Porque eu quero ter o meu carro, quero ter a minha total e completa liberdade e independência, de não precisar de ninguém para ir onde quiser, quando quiser. Quero sentir que sou capaz, que consigo conquistar os meus medos e que consigo fazer do fracasso uma oportunidade de crescer e me tornar melhor. Quero tratar-me com a mesma tolerância, compreensão e cuidado como trataria a minha família e amigos. Quero respeitar o meu tempo, respeitar-me a mim mesma e perceber que o mundo não acaba por o carro ir abaixo ou por não estacionar bem à primeira. Não faz mal recomeçar e tentar as vezes que forem necessárias.

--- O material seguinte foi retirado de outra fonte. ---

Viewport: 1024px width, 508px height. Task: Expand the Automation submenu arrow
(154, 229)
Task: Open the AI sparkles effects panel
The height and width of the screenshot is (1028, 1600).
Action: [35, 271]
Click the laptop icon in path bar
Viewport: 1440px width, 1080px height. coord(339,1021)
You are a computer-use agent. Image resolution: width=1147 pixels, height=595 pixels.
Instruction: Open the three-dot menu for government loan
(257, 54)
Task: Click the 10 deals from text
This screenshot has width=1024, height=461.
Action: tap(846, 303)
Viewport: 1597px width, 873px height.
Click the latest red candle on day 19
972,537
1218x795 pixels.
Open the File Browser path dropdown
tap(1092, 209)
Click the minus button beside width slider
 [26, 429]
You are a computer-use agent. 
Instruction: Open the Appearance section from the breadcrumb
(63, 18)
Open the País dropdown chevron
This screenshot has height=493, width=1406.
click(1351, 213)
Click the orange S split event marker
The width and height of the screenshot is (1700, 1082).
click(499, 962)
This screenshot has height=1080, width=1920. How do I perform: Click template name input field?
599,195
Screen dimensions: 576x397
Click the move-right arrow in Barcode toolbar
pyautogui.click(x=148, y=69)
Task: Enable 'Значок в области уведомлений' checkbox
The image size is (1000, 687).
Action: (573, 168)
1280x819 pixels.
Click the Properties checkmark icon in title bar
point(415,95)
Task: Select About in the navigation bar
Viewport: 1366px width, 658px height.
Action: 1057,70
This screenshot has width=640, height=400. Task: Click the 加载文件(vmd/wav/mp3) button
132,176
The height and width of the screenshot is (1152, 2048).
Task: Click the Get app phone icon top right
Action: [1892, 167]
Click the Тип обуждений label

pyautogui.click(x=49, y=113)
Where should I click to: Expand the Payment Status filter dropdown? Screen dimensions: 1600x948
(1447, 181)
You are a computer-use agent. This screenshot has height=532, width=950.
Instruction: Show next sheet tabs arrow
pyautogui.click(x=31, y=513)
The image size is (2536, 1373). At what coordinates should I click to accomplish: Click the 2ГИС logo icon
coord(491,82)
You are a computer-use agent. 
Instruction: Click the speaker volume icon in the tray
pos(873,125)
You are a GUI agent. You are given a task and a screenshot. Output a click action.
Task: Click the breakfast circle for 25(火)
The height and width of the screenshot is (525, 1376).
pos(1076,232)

Este é um dos meus objetivos para este ano e espero, genuinamente, conseguir alcançá-lo. Creio que já perdi demasiado tempo, que poderia ter utilizado em inúmeras viagens. Todo o tempo que perdi a fugir, a evitar, a esconder-me foi tempo que poderia ter canalizado para treinar, praticar e ganhar a tão desejada experiência.